• _EXTRACTED ENTRIES_

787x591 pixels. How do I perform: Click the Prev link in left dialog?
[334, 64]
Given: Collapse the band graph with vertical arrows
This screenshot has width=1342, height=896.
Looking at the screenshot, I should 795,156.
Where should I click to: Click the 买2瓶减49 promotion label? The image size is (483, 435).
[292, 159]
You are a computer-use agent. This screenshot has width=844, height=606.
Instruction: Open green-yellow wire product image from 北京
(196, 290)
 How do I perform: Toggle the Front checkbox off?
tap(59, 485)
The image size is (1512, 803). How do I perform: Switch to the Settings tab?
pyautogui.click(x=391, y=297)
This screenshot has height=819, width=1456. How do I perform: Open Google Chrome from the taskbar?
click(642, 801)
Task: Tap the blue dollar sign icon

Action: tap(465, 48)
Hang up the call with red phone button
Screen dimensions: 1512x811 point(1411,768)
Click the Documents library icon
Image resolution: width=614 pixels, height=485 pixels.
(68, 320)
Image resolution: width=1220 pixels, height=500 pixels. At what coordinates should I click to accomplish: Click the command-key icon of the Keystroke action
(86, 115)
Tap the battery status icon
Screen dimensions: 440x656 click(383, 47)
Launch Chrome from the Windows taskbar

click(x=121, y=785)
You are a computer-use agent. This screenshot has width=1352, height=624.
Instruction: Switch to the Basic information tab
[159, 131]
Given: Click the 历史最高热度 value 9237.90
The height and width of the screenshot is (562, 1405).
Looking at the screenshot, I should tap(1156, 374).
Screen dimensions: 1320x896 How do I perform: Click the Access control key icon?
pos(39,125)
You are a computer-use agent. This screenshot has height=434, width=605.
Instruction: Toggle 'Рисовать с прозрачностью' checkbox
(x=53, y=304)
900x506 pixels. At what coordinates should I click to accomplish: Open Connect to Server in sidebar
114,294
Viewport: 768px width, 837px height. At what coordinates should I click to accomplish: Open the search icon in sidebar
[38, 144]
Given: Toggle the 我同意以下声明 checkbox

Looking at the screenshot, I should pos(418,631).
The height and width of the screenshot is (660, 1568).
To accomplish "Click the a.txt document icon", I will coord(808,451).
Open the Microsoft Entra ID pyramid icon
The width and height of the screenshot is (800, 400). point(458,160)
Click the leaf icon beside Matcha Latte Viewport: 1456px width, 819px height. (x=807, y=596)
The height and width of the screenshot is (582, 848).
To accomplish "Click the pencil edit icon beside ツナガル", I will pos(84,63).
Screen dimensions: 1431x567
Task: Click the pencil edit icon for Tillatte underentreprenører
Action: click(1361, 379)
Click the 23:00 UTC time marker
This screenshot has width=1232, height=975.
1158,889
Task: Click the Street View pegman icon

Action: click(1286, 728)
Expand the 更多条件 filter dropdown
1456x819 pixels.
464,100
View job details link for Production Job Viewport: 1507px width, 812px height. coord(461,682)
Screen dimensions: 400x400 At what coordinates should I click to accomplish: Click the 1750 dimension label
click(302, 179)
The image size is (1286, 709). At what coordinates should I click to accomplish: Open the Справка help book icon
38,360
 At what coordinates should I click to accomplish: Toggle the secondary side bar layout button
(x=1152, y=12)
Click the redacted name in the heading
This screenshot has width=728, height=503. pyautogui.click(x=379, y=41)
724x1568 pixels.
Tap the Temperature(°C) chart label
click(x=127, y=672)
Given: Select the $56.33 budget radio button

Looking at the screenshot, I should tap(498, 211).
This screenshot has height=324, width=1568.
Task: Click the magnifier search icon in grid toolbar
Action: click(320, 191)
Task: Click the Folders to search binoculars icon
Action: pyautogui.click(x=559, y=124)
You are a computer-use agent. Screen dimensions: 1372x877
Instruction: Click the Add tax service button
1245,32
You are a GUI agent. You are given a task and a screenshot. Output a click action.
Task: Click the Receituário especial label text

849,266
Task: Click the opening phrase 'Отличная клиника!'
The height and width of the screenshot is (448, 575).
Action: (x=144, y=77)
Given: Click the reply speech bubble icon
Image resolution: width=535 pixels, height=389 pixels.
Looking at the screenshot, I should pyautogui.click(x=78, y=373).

• _EXERCISE BRIEF_
Repeat what the records above say. Use their exact words.

• _RESULT FOR THIS EXERCISE_
787x591 pixels. How do I perform: Click the Prev link in left dialog?
[334, 64]
Given: Collapse the band graph with vertical arrows
This screenshot has width=1342, height=896.
Looking at the screenshot, I should 795,156.
Where should I click to: Click the 买2瓶减49 promotion label? The image size is (483, 435).
[292, 159]
You are a computer-use agent. This screenshot has width=844, height=606.
Instruction: Open green-yellow wire product image from 北京
(196, 290)
 How do I perform: Toggle the Front checkbox off?
tap(59, 485)
The image size is (1512, 803). How do I perform: Switch to the Settings tab?
pyautogui.click(x=391, y=297)
This screenshot has height=819, width=1456. How do I perform: Open Google Chrome from the taskbar?
click(642, 801)
Task: Tap the blue dollar sign icon

Action: tap(465, 48)
Hang up the call with red phone button
Screen dimensions: 1512x811 point(1411,768)
Click the Documents library icon
Image resolution: width=614 pixels, height=485 pixels.
(68, 320)
Image resolution: width=1220 pixels, height=500 pixels. At what coordinates should I click to accomplish: Click the command-key icon of the Keystroke action
(86, 115)
Tap the battery status icon
Screen dimensions: 440x656 click(383, 47)
Launch Chrome from the Windows taskbar

click(x=121, y=785)
You are a computer-use agent. This screenshot has width=1352, height=624.
Instruction: Switch to the Basic information tab
[159, 131]
Given: Click the 历史最高热度 value 9237.90
The height and width of the screenshot is (562, 1405).
Looking at the screenshot, I should tap(1156, 374).
Screen dimensions: 1320x896 How do I perform: Click the Access control key icon?
pos(39,125)
You are a computer-use agent. This screenshot has height=434, width=605.
Instruction: Toggle 'Рисовать с прозрачностью' checkbox
(x=53, y=304)
900x506 pixels. At what coordinates should I click to accomplish: Open Connect to Server in sidebar
114,294
Viewport: 768px width, 837px height. At what coordinates should I click to accomplish: Open the search icon in sidebar
[38, 144]
Given: Toggle the 我同意以下声明 checkbox

Looking at the screenshot, I should pos(418,631).
The height and width of the screenshot is (660, 1568).
To accomplish "Click the a.txt document icon", I will coord(808,451).
Open the Microsoft Entra ID pyramid icon
The width and height of the screenshot is (800, 400). point(458,160)
Click the leaf icon beside Matcha Latte Viewport: 1456px width, 819px height. (x=807, y=596)
The height and width of the screenshot is (582, 848).
To accomplish "Click the pencil edit icon beside ツナガル", I will pos(84,63).
Screen dimensions: 1431x567
Task: Click the pencil edit icon for Tillatte underentreprenører
Action: click(1361, 379)
Click the 23:00 UTC time marker
This screenshot has width=1232, height=975.
1158,889
Task: Click the Street View pegman icon

Action: click(1286, 728)
Expand the 更多条件 filter dropdown
1456x819 pixels.
464,100
View job details link for Production Job Viewport: 1507px width, 812px height. coord(461,682)
Screen dimensions: 400x400 At what coordinates should I click to accomplish: Click the 1750 dimension label
click(302, 179)
The image size is (1286, 709). At what coordinates should I click to accomplish: Open the Справка help book icon
38,360
 At what coordinates should I click to accomplish: Toggle the secondary side bar layout button
(x=1152, y=12)
Click the redacted name in the heading
This screenshot has width=728, height=503. pyautogui.click(x=379, y=41)
724x1568 pixels.
Tap the Temperature(°C) chart label
click(x=127, y=672)
Given: Select the $56.33 budget radio button

Looking at the screenshot, I should tap(498, 211).
This screenshot has height=324, width=1568.
Task: Click the magnifier search icon in grid toolbar
Action: click(320, 191)
Task: Click the Folders to search binoculars icon
Action: pyautogui.click(x=559, y=124)
You are a computer-use agent. Screen dimensions: 1372x877
Instruction: Click the Add tax service button
1245,32
You are a GUI agent. You are given a task and a screenshot. Output a click action.
Task: Click the Receituário especial label text

849,266
Task: Click the opening phrase 'Отличная клиника!'
The height and width of the screenshot is (448, 575).
Action: (x=144, y=77)
Given: Click the reply speech bubble icon
Image resolution: width=535 pixels, height=389 pixels.
Looking at the screenshot, I should pyautogui.click(x=78, y=373).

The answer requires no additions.